Hal, arabic, state, situation, business, affair, circumstance. (حال.)

Hal na, rightly, from its circumstance, considering that. Hal na buruk, the matter being that it is rotten. Hal na lain sia nu bogah, rightly it belongs to you.

Halabhab, famished, very hungry.

Halal, arabic, lawful, legitimate, permitted, clean; blessed, not forbidden, in opposition to Haram, interdicted, accursed. Lauk na halal, the meat is lawful, may be eaten. (حلال.)

Halalkěn, to make lawful, to legalize.

Halangan, impediment, intervention, any circumstance which prevents a person doing any act. Ari to bogah halangan, if nothing comes in the way. (Cf. Mal. lârang and rârang.)

Halimun, mist, haziness hanging about mountains.
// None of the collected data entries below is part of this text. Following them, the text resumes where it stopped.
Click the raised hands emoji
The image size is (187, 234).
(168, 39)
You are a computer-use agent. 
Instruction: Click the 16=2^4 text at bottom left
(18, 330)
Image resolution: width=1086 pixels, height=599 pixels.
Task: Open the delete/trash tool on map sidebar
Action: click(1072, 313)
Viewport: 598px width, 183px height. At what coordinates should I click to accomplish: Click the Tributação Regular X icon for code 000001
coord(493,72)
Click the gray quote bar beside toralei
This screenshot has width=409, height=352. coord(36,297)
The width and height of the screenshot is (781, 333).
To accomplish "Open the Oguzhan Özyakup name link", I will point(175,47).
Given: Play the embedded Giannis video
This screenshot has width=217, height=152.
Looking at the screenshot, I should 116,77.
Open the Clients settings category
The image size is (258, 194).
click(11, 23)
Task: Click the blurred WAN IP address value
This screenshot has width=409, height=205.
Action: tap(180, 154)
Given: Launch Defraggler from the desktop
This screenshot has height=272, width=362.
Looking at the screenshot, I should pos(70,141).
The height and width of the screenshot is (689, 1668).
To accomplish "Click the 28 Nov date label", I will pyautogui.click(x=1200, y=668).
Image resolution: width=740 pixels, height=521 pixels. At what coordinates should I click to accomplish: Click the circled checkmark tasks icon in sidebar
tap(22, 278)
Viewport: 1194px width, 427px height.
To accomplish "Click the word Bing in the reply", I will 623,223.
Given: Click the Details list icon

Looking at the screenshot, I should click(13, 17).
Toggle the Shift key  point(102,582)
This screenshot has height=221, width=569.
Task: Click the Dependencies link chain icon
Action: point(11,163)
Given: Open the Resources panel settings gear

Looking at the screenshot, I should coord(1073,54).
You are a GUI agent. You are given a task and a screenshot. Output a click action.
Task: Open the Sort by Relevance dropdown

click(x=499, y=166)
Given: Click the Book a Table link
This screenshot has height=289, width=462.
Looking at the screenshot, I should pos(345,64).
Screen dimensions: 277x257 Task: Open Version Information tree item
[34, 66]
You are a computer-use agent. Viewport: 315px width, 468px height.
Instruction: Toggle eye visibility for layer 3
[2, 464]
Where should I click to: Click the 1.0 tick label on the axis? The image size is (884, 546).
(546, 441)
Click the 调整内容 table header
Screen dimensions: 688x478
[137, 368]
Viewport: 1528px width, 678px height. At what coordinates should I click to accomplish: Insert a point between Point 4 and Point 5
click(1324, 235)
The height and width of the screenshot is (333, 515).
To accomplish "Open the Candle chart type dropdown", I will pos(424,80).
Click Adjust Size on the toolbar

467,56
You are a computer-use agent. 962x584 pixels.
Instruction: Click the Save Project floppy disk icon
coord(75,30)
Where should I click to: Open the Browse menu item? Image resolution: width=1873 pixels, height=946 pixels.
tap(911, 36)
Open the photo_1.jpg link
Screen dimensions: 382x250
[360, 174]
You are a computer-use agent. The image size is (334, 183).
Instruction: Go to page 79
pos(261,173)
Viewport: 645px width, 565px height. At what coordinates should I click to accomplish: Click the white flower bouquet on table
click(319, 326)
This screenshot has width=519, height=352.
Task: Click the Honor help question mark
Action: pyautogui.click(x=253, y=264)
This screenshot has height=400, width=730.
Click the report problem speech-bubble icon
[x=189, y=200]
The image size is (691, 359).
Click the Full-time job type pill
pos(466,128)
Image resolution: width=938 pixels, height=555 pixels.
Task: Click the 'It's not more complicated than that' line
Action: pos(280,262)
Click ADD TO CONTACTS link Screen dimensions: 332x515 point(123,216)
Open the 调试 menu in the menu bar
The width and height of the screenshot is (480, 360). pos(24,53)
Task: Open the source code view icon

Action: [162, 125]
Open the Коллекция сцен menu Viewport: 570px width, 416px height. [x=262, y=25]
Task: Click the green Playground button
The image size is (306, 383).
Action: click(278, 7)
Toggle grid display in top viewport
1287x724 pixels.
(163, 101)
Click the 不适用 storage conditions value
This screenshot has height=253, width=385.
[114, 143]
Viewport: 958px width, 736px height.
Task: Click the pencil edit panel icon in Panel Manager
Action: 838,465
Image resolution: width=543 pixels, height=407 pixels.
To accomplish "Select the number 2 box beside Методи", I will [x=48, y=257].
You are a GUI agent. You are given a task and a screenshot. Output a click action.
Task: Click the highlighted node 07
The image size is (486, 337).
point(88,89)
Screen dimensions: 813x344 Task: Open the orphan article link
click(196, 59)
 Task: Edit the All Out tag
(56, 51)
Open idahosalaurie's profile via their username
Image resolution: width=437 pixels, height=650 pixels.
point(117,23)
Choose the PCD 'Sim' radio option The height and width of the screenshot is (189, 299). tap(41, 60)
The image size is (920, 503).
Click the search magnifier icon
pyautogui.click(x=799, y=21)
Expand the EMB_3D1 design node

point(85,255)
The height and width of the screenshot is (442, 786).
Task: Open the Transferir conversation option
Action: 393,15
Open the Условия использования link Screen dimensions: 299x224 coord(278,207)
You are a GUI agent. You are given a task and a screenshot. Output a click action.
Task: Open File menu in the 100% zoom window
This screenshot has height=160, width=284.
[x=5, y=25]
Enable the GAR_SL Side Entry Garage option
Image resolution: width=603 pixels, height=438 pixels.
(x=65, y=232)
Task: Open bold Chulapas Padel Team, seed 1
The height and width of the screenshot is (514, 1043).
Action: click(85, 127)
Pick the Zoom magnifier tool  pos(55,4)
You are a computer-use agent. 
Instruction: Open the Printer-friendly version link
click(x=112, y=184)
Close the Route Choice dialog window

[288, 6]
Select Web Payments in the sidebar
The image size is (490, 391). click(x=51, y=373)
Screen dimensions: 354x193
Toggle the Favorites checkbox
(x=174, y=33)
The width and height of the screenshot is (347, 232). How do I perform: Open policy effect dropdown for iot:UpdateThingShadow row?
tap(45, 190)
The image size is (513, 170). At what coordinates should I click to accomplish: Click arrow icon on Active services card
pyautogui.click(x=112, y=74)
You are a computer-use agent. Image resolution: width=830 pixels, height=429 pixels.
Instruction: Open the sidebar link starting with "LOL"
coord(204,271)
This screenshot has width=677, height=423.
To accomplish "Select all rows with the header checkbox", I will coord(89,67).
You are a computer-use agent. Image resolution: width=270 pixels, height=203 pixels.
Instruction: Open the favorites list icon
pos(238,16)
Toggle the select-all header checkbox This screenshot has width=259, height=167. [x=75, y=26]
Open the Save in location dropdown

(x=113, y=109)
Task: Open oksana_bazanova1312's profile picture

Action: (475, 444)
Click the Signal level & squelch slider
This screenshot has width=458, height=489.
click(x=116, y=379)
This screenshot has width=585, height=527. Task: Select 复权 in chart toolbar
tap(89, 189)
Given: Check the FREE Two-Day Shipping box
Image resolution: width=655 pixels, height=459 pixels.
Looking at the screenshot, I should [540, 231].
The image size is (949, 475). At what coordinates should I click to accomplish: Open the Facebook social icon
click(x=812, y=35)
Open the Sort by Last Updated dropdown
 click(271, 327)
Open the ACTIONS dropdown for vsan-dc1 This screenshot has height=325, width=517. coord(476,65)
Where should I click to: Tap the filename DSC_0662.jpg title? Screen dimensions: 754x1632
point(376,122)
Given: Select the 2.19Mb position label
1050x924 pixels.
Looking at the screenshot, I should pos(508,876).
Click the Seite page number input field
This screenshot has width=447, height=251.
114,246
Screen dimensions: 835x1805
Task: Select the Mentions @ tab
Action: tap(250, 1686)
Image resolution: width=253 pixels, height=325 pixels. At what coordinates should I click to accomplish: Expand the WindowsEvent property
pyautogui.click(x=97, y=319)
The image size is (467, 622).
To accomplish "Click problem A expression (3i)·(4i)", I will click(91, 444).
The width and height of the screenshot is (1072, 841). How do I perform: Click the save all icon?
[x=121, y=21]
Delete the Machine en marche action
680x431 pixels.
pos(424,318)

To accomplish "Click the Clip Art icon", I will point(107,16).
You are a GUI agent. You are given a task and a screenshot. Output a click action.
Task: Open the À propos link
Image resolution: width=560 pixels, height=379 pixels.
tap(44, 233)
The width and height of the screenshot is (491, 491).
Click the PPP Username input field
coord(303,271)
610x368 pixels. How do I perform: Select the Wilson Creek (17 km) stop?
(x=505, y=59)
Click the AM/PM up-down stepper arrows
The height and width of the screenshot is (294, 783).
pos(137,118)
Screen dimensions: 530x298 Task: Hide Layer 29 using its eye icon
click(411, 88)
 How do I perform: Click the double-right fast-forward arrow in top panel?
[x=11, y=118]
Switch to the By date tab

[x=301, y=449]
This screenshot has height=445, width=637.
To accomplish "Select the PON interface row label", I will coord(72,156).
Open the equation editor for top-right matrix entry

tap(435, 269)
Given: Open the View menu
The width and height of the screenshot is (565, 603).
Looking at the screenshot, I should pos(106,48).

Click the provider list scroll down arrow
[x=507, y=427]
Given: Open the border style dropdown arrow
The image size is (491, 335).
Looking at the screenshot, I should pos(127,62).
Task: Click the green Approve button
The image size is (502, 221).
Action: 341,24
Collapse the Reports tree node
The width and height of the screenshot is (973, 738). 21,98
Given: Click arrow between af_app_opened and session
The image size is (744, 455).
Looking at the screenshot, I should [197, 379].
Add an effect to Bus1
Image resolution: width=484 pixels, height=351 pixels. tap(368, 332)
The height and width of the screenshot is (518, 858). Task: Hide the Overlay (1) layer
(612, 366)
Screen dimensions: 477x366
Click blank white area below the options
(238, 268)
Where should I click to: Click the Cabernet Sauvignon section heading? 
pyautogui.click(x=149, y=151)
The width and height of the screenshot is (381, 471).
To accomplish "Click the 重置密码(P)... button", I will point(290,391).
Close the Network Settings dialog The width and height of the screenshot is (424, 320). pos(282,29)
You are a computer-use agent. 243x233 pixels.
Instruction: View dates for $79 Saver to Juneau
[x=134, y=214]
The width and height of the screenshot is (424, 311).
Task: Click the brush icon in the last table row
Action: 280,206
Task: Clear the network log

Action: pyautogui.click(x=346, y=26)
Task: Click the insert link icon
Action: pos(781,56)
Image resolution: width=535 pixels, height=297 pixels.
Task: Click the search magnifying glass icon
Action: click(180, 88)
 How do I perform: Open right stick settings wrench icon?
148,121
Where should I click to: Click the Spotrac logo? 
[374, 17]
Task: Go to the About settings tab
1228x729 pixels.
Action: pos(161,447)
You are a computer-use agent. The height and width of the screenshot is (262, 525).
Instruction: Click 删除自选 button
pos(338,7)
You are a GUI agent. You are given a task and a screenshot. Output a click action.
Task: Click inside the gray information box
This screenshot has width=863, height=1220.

Gunung Halimun, the mountains of mist — name of the range between Jasinga and the Prianger Regencies.

Haling, placed between like a curtain, intercepting view. (Jav. idem.)

Halir, a shout of irony.

Halis, the eye brow. (Mal. Javan. idem.)

Haliwu, disturbance, uproar, a great noise. Confusion in arrangements.

Halokěn, to designate, to speak of, to consider as.

Halu, a pestle, particularly for pounding out paddy. It is a long straight staff of hard wood, about 5 or 6 feet in lenght, and as thick as a man's wrist. (Mal. Javan. idem.)

Halur, a furrow, a trench, a groove. The beaten track of animals in the forest. See Waluran.

Ham, the idiomatic expression of biting at, of snapping at, as a tiger or dog would do. The act of pouncing at with the mouth.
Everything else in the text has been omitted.